Exercise objective
Quote the entries word for word, starting from the beginning and ending with the line that contains "center [618, 528].".
*** Information provided
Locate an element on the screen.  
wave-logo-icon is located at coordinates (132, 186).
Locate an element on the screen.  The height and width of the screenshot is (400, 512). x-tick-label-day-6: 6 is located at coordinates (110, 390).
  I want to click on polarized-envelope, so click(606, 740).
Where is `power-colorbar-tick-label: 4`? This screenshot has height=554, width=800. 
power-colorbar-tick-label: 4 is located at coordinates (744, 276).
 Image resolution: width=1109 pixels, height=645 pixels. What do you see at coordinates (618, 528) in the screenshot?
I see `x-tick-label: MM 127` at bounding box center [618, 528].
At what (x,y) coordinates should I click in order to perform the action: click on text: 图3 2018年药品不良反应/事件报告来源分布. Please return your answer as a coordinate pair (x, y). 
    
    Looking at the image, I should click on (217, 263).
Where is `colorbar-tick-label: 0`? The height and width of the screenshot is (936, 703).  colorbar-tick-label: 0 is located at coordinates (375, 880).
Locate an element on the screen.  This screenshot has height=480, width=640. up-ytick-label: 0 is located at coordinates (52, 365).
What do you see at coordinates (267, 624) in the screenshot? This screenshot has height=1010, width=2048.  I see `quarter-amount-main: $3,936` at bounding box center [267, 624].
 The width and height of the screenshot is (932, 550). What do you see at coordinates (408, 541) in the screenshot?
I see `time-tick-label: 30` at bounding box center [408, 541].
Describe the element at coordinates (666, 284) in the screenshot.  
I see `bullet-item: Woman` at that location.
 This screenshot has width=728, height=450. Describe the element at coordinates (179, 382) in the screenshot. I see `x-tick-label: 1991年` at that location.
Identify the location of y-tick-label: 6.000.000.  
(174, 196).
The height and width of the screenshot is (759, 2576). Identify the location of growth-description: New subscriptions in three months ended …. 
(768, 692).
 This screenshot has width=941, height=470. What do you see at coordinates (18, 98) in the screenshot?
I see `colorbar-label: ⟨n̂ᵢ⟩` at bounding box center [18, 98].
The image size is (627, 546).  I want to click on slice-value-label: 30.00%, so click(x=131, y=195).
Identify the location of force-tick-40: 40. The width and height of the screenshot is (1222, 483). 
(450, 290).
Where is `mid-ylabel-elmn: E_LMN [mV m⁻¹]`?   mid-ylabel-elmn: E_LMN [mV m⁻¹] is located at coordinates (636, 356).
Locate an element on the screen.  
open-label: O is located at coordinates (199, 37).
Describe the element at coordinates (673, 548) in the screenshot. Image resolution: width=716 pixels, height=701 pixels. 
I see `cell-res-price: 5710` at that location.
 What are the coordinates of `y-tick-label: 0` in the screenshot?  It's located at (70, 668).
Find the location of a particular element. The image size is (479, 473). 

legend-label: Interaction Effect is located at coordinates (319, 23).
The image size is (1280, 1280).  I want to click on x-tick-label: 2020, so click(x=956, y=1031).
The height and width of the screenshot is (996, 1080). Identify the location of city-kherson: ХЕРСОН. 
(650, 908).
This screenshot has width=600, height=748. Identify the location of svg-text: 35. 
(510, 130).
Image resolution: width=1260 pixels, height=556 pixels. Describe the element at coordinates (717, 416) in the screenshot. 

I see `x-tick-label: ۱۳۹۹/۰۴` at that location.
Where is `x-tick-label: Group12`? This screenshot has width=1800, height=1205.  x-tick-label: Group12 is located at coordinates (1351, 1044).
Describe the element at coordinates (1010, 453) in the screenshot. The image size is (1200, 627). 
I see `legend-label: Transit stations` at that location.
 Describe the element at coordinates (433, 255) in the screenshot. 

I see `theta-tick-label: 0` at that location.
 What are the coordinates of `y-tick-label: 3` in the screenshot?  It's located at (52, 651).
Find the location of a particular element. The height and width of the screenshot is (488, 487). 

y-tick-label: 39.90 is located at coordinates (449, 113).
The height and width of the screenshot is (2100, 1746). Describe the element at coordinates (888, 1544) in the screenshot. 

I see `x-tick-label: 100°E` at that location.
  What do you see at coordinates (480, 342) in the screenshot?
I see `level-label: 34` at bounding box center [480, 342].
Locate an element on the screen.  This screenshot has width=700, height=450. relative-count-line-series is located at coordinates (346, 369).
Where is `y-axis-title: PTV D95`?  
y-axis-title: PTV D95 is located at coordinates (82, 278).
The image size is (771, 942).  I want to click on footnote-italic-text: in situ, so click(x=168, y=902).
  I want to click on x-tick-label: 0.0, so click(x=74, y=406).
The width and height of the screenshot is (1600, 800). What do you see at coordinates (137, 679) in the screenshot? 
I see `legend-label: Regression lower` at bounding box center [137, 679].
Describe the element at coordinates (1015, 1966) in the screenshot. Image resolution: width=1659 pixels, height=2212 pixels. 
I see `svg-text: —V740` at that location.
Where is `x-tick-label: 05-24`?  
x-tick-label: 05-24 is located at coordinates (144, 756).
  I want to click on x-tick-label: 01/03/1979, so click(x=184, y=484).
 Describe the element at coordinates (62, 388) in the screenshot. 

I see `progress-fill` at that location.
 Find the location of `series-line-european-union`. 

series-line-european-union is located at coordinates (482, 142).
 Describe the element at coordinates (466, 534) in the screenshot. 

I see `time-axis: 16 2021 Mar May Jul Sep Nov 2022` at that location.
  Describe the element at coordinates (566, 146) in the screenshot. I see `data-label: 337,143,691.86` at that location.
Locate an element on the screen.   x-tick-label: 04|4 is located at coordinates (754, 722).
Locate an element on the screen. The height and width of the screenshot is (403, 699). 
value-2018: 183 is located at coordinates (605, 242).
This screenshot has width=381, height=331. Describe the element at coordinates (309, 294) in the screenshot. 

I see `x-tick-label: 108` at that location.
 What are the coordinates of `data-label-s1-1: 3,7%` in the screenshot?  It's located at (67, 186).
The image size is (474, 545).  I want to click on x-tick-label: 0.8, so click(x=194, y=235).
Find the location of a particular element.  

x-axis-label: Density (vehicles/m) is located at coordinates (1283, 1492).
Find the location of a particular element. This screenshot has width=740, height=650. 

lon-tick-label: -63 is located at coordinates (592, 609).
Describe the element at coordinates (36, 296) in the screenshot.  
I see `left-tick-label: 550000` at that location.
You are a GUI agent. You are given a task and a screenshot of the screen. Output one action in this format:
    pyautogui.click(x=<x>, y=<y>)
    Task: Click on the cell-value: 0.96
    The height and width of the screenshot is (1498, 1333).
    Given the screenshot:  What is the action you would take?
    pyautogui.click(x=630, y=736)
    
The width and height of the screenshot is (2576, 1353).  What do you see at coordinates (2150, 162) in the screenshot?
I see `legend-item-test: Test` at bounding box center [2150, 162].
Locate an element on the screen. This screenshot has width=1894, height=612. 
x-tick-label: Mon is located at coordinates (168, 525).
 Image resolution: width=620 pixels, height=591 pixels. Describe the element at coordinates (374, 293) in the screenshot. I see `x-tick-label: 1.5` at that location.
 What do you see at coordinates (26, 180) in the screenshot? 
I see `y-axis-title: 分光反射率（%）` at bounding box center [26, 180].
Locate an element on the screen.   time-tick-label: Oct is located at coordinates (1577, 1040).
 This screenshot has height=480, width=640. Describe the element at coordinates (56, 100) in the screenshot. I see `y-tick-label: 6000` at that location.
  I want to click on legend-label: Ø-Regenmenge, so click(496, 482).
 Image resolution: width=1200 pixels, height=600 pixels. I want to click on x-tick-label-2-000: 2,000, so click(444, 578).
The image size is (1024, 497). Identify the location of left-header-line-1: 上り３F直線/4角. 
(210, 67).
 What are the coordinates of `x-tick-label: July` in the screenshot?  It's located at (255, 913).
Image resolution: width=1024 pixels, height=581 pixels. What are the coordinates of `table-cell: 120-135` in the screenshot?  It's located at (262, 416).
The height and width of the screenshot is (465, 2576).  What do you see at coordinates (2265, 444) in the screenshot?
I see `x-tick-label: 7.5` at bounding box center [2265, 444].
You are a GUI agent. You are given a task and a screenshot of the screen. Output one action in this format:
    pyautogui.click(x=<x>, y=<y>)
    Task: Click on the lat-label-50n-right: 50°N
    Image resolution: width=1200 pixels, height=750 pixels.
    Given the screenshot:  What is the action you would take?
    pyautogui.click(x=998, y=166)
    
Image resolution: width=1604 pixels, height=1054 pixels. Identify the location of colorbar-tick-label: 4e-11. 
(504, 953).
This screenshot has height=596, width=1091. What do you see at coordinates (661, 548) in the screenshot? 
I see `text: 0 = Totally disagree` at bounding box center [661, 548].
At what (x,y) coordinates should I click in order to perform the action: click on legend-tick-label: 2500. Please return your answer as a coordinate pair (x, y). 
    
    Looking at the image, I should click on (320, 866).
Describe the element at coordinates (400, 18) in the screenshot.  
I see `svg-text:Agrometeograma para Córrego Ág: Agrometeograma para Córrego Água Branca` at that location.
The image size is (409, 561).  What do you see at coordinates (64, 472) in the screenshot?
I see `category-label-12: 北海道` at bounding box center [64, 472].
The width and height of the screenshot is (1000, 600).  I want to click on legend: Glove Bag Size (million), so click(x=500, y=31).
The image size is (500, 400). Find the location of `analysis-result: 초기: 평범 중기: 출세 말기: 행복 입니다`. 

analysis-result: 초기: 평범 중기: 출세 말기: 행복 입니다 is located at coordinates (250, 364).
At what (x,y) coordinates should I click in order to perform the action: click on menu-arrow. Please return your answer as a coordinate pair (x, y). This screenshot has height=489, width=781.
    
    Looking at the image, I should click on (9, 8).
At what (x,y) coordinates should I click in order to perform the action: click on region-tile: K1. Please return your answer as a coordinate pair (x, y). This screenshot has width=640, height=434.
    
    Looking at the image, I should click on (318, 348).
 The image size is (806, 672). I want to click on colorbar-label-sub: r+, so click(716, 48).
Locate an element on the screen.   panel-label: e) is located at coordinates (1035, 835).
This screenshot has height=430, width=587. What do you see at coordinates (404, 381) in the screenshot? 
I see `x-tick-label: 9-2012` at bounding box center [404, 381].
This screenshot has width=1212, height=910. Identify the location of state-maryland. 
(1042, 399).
******
Reply
Locate an element on the screen.  
wave-logo-icon is located at coordinates (132, 186).
Locate an element on the screen.  The height and width of the screenshot is (400, 512). x-tick-label-day-6: 6 is located at coordinates (110, 390).
  I want to click on polarized-envelope, so click(606, 740).
Where is `power-colorbar-tick-label: 4`? This screenshot has height=554, width=800. 
power-colorbar-tick-label: 4 is located at coordinates (744, 276).
 Image resolution: width=1109 pixels, height=645 pixels. What do you see at coordinates (618, 528) in the screenshot?
I see `x-tick-label: MM 127` at bounding box center [618, 528].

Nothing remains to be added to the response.